(Stored data entries)
--- --- ---
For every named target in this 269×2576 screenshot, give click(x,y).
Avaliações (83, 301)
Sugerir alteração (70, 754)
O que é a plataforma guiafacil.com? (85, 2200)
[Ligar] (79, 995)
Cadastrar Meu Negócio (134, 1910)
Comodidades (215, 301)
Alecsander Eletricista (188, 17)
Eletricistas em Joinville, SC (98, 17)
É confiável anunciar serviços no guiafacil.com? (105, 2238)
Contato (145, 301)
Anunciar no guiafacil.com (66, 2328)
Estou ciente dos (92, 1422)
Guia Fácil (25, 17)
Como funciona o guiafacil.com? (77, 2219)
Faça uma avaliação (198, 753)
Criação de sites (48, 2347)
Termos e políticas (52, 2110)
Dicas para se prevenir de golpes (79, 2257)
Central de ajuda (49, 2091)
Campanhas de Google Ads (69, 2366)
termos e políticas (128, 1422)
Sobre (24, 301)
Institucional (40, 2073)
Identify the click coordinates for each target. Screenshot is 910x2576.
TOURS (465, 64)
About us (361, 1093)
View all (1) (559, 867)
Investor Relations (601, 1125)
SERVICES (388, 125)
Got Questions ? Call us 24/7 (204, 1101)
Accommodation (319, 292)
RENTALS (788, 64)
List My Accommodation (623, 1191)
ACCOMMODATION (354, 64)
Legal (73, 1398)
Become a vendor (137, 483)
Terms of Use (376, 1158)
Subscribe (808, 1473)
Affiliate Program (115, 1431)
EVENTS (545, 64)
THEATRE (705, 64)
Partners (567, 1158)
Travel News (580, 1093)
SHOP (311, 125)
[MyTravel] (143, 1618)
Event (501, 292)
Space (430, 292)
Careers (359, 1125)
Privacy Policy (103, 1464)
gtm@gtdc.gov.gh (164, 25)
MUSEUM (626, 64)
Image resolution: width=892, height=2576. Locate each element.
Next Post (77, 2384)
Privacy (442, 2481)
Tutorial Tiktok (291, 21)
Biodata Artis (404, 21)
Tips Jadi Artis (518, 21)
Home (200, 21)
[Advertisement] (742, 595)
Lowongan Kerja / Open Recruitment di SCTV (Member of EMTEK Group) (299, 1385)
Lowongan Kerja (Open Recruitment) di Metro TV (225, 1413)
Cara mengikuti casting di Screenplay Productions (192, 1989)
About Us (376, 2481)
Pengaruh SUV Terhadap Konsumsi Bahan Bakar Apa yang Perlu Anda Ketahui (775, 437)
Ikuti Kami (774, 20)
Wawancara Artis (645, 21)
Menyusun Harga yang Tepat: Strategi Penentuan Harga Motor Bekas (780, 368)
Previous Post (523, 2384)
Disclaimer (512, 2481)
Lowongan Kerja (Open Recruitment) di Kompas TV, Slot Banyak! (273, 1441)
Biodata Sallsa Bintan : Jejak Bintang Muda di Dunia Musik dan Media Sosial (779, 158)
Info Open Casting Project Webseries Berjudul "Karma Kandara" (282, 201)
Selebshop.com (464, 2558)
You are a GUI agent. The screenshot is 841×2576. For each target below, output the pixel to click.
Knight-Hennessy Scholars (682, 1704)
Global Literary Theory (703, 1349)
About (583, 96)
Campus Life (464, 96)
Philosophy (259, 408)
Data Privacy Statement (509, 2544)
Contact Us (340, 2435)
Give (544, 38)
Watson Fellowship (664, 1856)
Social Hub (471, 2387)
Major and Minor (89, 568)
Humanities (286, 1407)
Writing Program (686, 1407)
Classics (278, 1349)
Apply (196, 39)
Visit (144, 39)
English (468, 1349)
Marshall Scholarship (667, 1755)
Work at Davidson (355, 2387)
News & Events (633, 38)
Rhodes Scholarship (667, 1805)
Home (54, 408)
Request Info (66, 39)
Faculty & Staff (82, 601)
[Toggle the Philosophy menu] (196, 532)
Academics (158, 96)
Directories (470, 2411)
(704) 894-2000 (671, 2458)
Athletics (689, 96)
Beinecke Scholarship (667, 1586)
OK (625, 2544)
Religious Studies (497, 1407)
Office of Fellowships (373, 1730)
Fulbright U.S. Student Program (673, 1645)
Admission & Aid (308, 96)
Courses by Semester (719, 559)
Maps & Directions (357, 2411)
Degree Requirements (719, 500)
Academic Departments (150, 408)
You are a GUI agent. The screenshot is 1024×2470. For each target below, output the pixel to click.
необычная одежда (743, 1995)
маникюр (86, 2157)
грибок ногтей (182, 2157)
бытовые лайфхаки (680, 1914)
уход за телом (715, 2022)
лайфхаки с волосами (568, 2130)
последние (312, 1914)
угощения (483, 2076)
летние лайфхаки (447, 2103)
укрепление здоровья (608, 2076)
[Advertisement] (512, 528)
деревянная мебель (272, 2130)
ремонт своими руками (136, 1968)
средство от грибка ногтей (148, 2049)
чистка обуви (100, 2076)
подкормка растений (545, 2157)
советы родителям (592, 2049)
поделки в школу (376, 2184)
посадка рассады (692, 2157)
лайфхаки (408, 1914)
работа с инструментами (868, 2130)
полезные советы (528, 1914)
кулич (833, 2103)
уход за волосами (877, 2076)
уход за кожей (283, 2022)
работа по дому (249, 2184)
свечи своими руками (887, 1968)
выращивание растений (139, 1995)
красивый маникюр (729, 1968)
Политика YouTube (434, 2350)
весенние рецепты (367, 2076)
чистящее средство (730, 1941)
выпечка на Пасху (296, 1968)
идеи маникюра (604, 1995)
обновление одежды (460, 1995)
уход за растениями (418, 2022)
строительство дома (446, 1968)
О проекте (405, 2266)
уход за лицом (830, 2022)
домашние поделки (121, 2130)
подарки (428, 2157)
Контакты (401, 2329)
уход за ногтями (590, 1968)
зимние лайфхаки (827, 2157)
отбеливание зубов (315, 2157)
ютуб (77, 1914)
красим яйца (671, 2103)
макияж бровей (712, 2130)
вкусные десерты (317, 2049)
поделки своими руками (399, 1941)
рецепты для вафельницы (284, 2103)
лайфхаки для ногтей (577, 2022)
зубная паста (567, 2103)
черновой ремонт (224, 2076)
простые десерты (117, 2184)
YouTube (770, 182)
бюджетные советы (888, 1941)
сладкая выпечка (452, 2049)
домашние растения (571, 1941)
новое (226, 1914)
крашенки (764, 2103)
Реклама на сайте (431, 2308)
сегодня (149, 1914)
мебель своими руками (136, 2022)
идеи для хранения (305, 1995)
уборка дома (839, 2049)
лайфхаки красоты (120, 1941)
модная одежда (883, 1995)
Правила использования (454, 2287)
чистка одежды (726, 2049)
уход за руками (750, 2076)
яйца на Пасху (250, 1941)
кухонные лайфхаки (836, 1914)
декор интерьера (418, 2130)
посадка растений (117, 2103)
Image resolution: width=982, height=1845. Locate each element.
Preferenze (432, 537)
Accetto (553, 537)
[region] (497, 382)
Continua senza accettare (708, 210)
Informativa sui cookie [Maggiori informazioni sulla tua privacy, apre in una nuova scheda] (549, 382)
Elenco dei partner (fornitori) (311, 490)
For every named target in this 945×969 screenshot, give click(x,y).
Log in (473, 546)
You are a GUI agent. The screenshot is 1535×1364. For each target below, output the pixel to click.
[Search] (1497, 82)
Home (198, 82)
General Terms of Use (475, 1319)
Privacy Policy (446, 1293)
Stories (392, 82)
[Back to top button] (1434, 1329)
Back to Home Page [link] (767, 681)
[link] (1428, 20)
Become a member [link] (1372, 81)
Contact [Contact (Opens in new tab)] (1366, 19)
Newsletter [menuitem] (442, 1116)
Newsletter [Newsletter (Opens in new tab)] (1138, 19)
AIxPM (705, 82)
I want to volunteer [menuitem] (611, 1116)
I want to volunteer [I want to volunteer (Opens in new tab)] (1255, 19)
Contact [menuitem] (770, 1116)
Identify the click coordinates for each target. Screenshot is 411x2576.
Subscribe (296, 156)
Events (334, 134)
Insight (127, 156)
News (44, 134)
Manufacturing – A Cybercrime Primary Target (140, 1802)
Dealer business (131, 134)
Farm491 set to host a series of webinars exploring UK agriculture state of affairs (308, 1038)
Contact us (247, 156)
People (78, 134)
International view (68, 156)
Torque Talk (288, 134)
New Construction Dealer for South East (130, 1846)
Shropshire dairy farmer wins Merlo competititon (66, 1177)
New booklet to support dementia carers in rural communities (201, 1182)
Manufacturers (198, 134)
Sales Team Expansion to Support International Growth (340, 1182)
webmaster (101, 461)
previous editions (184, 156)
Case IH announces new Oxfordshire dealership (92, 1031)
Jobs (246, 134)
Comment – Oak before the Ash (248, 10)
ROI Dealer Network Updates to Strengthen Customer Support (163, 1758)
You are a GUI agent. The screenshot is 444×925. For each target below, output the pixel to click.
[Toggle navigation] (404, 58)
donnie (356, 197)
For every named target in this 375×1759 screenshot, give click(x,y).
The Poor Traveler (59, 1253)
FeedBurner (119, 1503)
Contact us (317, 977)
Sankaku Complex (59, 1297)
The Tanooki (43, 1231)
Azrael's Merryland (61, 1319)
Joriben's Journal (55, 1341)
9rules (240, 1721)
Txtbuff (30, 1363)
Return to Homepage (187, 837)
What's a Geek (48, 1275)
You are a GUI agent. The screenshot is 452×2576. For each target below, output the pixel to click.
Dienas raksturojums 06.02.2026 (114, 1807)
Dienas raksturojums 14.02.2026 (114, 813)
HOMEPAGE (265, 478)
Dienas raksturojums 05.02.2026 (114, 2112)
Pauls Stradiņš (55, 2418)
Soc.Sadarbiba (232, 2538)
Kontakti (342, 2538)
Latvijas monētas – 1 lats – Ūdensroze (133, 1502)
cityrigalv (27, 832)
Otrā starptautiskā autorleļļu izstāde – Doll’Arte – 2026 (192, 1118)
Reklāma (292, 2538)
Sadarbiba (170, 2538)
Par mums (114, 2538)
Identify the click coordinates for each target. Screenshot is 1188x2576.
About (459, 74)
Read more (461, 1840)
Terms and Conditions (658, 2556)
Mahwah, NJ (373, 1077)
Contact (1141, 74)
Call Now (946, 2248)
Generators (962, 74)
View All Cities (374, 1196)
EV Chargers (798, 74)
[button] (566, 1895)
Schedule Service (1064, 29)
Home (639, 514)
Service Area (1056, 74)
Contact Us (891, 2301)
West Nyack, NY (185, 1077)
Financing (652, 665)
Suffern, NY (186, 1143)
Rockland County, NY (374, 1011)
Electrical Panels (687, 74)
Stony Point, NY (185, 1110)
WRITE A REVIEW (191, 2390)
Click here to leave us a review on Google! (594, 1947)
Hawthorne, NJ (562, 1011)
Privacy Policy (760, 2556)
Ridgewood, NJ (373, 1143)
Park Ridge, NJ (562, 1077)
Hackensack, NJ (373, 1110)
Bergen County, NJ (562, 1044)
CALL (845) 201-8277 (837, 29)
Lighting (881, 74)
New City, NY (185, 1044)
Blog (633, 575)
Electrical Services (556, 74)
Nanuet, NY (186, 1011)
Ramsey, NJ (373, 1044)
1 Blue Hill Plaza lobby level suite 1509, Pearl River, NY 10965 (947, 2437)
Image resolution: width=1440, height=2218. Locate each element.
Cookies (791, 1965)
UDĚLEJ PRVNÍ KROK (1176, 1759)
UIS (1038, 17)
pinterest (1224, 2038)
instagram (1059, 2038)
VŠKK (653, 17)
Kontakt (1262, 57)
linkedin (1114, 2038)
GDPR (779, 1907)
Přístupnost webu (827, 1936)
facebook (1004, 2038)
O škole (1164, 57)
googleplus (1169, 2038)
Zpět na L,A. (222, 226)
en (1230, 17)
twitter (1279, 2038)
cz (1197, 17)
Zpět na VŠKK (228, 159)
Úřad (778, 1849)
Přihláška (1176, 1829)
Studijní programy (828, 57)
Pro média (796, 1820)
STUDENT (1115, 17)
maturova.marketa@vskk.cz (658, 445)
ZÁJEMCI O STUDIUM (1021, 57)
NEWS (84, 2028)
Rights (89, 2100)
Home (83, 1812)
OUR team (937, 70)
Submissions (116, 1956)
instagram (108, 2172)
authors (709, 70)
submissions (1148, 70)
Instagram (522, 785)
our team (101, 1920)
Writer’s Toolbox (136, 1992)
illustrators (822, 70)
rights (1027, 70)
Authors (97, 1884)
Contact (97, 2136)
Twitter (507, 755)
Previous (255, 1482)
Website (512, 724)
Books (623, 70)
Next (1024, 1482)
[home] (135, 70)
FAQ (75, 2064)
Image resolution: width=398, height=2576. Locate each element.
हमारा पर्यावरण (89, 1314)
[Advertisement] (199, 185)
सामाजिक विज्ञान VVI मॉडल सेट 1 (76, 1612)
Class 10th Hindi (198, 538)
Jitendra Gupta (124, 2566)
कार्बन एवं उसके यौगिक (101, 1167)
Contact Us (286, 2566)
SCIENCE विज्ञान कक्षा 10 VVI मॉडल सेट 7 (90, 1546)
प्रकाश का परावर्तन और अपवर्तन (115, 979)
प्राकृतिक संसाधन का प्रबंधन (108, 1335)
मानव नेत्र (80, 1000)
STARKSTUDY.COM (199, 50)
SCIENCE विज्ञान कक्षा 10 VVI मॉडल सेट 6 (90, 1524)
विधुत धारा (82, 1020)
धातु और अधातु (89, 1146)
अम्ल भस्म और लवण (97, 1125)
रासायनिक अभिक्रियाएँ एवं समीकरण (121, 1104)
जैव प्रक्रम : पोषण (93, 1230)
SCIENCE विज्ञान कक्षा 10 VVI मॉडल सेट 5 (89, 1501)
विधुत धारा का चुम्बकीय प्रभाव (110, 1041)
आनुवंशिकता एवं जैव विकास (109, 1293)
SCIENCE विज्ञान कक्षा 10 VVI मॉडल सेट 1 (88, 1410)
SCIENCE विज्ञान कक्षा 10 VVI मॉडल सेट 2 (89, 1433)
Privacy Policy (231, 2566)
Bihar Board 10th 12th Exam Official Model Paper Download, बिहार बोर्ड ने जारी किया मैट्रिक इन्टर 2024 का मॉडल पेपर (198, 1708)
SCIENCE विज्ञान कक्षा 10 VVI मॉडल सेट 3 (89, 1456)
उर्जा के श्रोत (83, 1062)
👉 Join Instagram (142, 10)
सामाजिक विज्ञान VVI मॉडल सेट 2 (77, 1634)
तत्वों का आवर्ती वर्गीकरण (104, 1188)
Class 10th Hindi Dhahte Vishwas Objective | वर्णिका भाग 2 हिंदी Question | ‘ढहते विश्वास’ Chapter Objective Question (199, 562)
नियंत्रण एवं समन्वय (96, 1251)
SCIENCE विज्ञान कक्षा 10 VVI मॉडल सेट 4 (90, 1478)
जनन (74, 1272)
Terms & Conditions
--- --- ---
Return verbatim the lines of the entries between the line containing "Become a vendor (137, 483)" and the line containing "About Us (376, 2481)", inclusive.

Become a vendor (137, 483)
Terms of Use (376, 1158)
Subscribe (808, 1473)
Affiliate Program (115, 1431)
EVENTS (545, 64)
THEATRE (705, 64)
Partners (567, 1158)
Travel News (580, 1093)
SHOP (311, 125)
[MyTravel] (143, 1618)
Event (501, 292)
Space (430, 292)
Careers (359, 1125)
Privacy Policy (103, 1464)
gtm@gtdc.gov.gh (164, 25)
MUSEUM (626, 64)
Image resolution: width=892, height=2576. Locate each element.
Next Post (77, 2384)
Privacy (442, 2481)
Tutorial Tiktok (291, 21)
Biodata Artis (404, 21)
Tips Jadi Artis (518, 21)
Home (200, 21)
[Advertisement] (742, 595)
Lowongan Kerja / Open Recruitment di SCTV (Member of EMTEK Group) (299, 1385)
Lowongan Kerja (Open Recruitment) di Metro TV (225, 1413)
Cara mengikuti casting di Screenplay Productions (192, 1989)
About Us (376, 2481)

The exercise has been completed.